A recent meta-analysis of 10 studies comprising 13 147 standard 2-to 3-h and 8497 < 1-h IFX infusions in patients receiving IFX therapy for IBD, rheumatoid arthritis, spondyloarthropathy and psoriatic disease, demonstrated that rapid IFX infusions < 1-h duration are not associated with an increased risk of IFX reaction in selected patients who previously tolerated three to four standard infusions.19 However all patients were treated at the standard dose of 5 mg/kg IFX infusions or less.19 In our study all patients received one hour 10 mg/kg infliximab infusions.

The strengths of our study are the prospective study design allowing us to systematically record all adverse events as well as the relatively high number of 1-h 10 mg/kg IFX infusions (n = 186).

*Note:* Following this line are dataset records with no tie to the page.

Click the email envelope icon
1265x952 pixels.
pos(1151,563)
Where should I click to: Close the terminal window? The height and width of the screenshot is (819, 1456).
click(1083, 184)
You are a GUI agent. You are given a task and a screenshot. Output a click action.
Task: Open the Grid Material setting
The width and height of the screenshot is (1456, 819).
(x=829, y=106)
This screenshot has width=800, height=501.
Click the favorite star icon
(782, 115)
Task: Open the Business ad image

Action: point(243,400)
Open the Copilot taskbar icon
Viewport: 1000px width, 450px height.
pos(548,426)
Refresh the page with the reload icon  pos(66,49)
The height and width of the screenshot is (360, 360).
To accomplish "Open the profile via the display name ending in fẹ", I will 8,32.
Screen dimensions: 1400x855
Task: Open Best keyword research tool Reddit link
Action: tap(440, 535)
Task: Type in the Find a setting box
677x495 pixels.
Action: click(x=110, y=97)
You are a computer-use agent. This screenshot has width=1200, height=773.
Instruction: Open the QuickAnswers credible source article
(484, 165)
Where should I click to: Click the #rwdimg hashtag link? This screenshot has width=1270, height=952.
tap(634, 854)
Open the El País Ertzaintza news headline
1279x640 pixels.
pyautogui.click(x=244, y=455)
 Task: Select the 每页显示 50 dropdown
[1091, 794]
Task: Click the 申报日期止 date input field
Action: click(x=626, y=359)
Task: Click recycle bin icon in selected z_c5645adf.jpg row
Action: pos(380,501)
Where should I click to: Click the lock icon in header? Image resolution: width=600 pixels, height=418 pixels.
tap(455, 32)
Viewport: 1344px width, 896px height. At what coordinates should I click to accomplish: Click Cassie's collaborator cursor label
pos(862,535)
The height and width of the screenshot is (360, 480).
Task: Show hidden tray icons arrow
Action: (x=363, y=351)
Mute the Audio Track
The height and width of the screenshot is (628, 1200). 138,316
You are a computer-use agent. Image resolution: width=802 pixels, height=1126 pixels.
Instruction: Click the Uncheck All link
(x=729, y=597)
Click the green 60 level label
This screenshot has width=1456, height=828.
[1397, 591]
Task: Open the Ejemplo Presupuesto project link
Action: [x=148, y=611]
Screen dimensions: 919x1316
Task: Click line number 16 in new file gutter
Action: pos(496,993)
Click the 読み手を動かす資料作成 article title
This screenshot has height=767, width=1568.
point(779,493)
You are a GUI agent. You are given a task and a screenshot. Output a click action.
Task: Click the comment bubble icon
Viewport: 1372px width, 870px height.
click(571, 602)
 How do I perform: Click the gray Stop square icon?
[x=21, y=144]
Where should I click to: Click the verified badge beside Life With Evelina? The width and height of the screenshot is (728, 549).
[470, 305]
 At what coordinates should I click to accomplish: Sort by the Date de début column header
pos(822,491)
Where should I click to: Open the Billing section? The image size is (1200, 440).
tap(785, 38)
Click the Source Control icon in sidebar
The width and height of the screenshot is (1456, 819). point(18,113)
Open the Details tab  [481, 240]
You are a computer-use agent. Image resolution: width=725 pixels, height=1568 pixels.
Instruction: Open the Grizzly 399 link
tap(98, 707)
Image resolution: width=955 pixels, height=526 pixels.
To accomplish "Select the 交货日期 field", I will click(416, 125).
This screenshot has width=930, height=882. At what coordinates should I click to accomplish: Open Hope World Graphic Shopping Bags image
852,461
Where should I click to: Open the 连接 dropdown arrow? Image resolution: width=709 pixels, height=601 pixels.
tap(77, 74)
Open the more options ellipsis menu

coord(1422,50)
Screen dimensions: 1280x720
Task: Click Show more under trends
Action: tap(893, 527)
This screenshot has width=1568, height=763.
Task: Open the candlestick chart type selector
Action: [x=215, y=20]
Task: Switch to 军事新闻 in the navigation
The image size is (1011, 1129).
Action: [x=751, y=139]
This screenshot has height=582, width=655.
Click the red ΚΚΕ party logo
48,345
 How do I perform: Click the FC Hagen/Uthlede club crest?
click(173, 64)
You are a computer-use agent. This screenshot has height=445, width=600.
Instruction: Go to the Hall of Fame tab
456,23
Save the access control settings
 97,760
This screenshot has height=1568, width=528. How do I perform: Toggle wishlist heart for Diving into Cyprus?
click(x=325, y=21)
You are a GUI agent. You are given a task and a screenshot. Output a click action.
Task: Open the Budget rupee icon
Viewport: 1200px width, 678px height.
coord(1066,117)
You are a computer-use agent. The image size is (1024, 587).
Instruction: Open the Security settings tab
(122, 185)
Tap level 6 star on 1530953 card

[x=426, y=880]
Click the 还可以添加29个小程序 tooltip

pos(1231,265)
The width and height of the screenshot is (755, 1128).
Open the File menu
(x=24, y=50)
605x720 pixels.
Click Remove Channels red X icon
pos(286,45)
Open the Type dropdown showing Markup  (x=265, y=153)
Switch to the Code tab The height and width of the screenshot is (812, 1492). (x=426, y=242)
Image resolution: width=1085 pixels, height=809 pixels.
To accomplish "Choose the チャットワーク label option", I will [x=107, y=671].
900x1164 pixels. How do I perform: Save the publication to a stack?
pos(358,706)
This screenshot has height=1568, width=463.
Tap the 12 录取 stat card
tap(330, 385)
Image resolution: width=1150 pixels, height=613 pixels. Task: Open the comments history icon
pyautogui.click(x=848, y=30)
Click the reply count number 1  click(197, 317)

In conclusion, our results suggest that in patients with IBD receiving IFX scheduled maintenance therapy, 1-hour infusion time for 10 mg/kg IFX is well tolerated. Even though all adverse events had a favorable outcome, before considering this option in clinical practice in order to improve patients' satisfaction by having a positive impact on work and quality of life, our findings need to be confirmed in large independent studies.

Conflict of Interest

LPB, consulting and/or lecture fees from Merck, Abbott, Janssen, Genentech, Mitsubishi, Ferring, Norgine, Tillots, Vifor, Shire, Therakos, Pharmacosmos, Pilège, BMS, UCB-pharma, Hospira, Takeda; other authors declare no conflict of interests.